■ Gestellte Aufgabe a ■
Schreib aus dem Auszug über die Kolonialgeschichte die Stelle von „Die historische und“ bis „halbkolonialen Systems verwandelt.“ wortgetreu ab.

■ Ausgewählter Auszug ■
Die historische und geopolitische Bedeutung
[ussr0123.jpg]Wie Rosa Luxemburg in ihrer „Einführung in die National Ökonomie“ (GW 5) darstellt, ist die Geschichte des Kapitalismus zugleich die Geschichte der Kolonialisierung der außereuropäischen Völker. Bis 1914 war die Aufteilung und Wiederaufteilung der Welt unter imperialistischen Mächten abgeschlossen. Die Welt wurde in ein Regime des kolonialen und halbkolonialen Systems verwandelt.
Um eine Vorstellung von der unterdrückerischen Dimension dieses Regimes zu machen, genügt es, sich in Erinnerung zu rufen, dass es 1939 auf dem ganzen afrikanischen Kontinent nur ein einziges (toleriertes) unabhängiges Land (Äthiopien) gab. Selbst 1950 waren es gerade mal drei unabhängige Länder auf dem schwarzen Kontinent (Staatsbürgerkunde der DDR 10). Auf dem amerikanischen Kontinent gab es zwar bereits nach dem Ersten Weltkrieg viele unabhängige Republiken, dort herrschte aber die sogenannte Monroe Doktrin, worin die USA ihr alleiniges Okkupationsrecht auf dem amerikanischen Kontinent behauptete, wie sie es im Falle von Chile und vieler anderer Länder praktiziert haben. In den 1980er Jahren wuchs die Zahl der vom Kolonialismus befreiten Länder in Afrika auf etwa 90 und schon in den 1970er Jahren waren die Kontinente Asien und Lateinamerika frei vom Kolonialismus alten Stils. Dass das koloniale System so schnell zusammenbrechen konnte, verdanken die unterdrückten Völker der Sowjetunion. Seitdem es Kolonien gab, gab es auch immer Befreiungskämpfe. Ihre Kämpfe mündeten aber fast immer in Ausweglosigkeit. Die Befreiung von der einen Kolonialmacht trieb sie in die Hand der anderen.

■ Gestellte Aufgabe b ■
Wiederhole aus den Datensätzen unverändert nur die Zeilen von der Zeile mit „coordinates (722, 552).“ bis zur Zeile mit „center [68, 275].“, beide eingeschlossen.

■ Quelldatensätze ■
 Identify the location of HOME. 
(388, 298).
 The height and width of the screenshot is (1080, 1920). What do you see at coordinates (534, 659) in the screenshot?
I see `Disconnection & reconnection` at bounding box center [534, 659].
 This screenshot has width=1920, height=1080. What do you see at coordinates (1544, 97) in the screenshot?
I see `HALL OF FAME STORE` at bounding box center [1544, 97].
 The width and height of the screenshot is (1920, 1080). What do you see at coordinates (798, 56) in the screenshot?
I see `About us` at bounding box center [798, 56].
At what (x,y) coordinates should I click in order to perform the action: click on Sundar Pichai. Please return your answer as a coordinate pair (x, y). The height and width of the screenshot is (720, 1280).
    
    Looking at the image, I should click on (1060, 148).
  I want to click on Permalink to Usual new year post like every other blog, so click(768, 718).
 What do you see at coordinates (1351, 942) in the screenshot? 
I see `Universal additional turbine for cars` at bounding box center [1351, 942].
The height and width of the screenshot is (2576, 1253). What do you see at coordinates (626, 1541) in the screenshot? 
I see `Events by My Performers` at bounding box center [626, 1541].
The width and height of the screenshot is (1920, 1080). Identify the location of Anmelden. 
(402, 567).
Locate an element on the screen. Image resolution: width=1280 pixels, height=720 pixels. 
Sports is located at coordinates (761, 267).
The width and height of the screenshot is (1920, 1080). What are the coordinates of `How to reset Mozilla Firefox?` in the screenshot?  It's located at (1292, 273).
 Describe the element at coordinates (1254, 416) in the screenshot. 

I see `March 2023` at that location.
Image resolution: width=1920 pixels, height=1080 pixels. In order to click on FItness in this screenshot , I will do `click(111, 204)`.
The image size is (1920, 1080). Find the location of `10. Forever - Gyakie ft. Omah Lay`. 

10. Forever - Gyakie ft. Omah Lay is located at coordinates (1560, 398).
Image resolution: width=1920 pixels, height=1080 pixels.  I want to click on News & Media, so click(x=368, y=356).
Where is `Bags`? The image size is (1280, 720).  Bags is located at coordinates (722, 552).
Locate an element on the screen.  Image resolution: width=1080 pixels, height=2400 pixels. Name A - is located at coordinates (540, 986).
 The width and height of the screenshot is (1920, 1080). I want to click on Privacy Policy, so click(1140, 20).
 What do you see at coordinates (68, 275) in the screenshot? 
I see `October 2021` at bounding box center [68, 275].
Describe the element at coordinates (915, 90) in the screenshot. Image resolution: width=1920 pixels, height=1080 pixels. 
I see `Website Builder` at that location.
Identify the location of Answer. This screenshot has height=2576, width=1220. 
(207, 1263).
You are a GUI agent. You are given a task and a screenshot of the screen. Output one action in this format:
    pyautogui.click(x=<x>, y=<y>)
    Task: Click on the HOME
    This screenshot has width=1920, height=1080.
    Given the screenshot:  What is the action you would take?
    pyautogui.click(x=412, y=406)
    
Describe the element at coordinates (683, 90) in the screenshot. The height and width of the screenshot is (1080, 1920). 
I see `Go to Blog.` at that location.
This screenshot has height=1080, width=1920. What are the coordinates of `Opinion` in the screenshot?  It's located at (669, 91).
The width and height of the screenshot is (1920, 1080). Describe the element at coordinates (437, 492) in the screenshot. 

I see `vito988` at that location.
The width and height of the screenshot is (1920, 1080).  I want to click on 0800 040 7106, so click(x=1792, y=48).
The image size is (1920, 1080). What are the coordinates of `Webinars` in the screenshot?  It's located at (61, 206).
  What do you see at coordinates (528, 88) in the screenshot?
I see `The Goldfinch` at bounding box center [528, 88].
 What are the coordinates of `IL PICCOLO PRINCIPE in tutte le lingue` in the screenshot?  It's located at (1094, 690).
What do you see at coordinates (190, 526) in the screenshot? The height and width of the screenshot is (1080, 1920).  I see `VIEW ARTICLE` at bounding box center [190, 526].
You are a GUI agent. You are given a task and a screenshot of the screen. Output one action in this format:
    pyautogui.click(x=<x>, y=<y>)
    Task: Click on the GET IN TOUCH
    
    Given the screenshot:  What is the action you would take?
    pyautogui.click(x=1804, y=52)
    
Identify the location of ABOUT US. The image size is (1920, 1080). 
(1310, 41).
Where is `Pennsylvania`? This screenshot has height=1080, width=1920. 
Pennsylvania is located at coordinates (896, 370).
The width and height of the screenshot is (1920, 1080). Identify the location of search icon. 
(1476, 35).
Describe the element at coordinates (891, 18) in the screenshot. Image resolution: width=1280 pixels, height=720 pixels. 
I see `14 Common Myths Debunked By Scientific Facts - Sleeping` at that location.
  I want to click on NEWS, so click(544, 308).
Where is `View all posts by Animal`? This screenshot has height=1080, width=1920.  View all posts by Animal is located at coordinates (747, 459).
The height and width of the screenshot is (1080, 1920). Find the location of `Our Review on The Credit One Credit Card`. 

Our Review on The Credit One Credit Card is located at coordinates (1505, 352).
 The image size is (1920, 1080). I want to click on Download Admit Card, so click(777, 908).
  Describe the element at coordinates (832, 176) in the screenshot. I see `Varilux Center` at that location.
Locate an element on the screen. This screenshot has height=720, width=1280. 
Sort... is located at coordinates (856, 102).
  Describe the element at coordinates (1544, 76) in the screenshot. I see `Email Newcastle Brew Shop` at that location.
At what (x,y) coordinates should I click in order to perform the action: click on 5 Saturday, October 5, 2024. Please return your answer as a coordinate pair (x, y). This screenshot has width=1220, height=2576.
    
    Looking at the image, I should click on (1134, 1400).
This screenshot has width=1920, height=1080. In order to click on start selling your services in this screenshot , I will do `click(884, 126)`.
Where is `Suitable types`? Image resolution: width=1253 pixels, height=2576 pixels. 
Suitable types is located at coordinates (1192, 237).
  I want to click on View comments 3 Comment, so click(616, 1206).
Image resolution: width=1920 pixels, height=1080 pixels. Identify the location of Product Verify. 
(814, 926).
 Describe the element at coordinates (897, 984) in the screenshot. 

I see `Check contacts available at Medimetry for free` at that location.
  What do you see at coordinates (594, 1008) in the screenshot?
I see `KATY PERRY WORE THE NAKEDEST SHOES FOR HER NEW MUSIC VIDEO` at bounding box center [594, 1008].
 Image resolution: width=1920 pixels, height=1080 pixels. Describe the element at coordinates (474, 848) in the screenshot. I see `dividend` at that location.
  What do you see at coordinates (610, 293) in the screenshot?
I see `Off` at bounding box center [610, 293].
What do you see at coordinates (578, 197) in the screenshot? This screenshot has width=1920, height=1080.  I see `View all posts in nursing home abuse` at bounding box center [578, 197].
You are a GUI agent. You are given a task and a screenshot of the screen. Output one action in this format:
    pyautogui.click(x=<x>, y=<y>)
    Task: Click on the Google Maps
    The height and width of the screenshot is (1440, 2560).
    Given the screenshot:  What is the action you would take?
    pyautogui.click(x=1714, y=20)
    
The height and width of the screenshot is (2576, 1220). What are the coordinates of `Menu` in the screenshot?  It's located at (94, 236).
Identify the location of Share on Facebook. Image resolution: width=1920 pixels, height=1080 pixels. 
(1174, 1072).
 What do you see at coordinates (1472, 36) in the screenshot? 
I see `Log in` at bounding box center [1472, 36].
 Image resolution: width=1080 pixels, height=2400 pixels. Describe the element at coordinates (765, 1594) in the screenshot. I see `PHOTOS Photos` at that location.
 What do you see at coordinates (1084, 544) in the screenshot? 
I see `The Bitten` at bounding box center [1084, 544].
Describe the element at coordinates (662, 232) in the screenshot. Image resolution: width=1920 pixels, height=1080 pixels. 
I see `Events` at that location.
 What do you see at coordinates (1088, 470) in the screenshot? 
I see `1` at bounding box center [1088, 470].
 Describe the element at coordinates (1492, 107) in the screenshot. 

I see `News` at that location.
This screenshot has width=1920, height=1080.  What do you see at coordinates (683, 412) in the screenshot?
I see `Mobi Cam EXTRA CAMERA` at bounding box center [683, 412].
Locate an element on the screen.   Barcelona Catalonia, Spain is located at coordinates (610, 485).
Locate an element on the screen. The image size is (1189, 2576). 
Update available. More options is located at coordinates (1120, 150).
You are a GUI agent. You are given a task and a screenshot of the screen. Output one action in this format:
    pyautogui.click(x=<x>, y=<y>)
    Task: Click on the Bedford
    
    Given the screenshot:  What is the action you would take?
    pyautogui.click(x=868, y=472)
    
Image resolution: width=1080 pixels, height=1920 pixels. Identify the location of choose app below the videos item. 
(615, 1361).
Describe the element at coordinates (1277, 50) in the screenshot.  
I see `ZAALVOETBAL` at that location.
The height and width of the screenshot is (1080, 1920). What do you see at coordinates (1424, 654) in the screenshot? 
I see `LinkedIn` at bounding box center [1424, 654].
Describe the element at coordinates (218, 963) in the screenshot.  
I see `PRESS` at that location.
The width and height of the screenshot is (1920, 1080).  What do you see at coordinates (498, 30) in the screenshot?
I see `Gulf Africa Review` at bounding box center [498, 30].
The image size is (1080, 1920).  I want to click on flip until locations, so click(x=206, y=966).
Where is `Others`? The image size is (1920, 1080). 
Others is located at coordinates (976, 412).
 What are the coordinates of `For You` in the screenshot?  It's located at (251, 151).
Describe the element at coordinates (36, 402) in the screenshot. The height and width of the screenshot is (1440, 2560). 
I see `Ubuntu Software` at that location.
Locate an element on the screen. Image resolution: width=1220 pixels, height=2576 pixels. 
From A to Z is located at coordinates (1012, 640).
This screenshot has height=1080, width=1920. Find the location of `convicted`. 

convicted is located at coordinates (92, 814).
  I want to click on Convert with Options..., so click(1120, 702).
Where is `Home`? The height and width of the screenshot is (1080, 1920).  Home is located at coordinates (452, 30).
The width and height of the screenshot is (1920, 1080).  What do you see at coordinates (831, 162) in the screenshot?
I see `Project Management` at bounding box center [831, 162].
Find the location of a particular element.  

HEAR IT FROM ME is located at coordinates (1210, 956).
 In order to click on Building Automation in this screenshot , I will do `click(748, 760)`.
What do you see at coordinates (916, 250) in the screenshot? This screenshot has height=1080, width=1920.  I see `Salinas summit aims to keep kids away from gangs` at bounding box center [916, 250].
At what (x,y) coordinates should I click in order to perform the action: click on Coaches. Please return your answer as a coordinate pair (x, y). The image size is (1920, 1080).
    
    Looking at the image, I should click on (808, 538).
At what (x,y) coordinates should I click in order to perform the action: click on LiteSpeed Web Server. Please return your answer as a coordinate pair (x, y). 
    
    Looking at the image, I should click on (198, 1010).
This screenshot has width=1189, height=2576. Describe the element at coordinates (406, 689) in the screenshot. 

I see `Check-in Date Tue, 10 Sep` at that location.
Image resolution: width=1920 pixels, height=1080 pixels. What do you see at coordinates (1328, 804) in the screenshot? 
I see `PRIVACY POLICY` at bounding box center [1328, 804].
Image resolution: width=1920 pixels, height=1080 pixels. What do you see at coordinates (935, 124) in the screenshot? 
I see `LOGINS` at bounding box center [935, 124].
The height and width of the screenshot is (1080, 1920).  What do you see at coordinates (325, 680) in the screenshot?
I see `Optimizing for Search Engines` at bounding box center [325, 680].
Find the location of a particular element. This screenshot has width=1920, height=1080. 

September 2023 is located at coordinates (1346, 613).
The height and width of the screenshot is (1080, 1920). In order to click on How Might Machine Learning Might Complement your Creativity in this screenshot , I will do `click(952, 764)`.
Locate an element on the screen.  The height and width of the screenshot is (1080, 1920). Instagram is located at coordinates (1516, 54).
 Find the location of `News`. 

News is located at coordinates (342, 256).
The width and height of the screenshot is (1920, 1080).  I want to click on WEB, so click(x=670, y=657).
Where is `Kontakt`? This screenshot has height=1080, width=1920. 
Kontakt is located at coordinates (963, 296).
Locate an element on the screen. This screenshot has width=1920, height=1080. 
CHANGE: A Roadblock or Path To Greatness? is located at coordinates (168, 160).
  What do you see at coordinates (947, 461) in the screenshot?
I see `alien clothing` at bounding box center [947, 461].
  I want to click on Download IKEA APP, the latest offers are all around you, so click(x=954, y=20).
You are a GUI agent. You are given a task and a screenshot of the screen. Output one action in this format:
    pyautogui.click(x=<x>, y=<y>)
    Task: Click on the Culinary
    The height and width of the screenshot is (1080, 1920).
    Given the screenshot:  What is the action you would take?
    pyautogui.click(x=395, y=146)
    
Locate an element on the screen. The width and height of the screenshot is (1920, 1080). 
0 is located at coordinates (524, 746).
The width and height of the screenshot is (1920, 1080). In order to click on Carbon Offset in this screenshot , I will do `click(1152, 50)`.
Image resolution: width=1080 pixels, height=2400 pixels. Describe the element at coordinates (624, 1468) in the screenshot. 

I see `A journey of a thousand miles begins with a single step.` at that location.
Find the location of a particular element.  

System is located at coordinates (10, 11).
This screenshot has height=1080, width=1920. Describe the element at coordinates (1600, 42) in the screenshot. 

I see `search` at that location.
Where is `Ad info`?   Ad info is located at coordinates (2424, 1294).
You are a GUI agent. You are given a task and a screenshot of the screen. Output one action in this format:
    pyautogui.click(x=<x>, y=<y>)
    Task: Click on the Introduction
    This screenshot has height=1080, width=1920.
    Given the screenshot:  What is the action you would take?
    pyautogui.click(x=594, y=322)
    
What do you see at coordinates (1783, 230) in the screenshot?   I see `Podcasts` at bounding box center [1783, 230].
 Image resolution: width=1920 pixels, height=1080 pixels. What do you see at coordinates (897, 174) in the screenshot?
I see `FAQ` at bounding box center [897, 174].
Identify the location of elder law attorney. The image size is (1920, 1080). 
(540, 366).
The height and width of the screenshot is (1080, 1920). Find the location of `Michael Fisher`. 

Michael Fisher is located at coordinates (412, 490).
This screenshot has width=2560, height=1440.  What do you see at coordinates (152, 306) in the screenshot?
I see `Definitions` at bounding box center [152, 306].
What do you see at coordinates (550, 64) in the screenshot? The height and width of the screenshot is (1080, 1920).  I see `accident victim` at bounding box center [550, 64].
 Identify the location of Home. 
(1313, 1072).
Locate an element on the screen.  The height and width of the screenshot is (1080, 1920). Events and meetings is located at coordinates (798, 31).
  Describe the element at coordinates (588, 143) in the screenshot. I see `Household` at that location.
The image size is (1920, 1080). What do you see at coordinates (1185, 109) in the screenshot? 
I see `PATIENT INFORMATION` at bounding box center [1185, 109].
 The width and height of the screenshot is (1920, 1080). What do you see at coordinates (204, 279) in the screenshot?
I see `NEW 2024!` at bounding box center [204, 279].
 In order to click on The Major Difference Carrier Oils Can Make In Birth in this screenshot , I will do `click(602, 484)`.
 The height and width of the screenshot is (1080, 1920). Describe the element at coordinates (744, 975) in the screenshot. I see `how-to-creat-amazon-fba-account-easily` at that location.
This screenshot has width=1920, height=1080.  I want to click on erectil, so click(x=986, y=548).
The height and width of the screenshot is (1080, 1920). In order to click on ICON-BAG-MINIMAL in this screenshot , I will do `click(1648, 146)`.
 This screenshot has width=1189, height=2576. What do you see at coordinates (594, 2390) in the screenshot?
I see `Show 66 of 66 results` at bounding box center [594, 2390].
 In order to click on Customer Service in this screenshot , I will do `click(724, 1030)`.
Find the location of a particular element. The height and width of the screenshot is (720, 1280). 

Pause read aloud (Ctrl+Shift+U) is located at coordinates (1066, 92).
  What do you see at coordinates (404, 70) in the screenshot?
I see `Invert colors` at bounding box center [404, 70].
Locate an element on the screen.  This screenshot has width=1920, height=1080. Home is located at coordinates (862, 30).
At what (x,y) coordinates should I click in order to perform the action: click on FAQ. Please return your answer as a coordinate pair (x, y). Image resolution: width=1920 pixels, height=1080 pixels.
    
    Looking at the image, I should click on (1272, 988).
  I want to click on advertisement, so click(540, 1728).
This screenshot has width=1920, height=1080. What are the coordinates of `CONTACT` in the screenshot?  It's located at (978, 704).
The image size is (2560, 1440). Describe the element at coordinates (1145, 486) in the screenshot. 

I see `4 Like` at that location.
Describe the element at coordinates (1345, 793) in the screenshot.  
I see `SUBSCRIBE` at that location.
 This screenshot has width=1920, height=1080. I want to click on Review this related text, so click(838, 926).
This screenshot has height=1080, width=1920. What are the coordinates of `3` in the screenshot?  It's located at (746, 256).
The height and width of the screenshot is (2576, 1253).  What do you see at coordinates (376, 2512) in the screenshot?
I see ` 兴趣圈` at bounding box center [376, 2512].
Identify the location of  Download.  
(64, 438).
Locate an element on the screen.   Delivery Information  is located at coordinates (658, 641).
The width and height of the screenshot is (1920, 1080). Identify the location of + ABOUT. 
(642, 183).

■ Ergebnis der Übung a ■
Die historische und geopolitische Bedeutung
[ussr0123.jpg]Wie Rosa Luxemburg in ihrer „Einführung in die National Ökonomie“ (GW 5) darstellt, ist die Geschichte des Kapitalismus zugleich die Geschichte der Kolonialisierung der außereuropäischen Völker. Bis 1914 war die Aufteilung und Wiederaufteilung der Welt unter imperialistischen Mächten abgeschlossen. Die Welt wurde in ein Regime des kolonialen und halbkolonialen Systems verwandelt.

■ Ergebnis der Übung b ■
Where is `Bags`? The image size is (1280, 720).  Bags is located at coordinates (722, 552).
Locate an element on the screen.  Image resolution: width=1080 pixels, height=2400 pixels. Name A - is located at coordinates (540, 986).
 The width and height of the screenshot is (1920, 1080). I want to click on Privacy Policy, so click(1140, 20).
 What do you see at coordinates (68, 275) in the screenshot? 
I see `October 2021` at bounding box center [68, 275].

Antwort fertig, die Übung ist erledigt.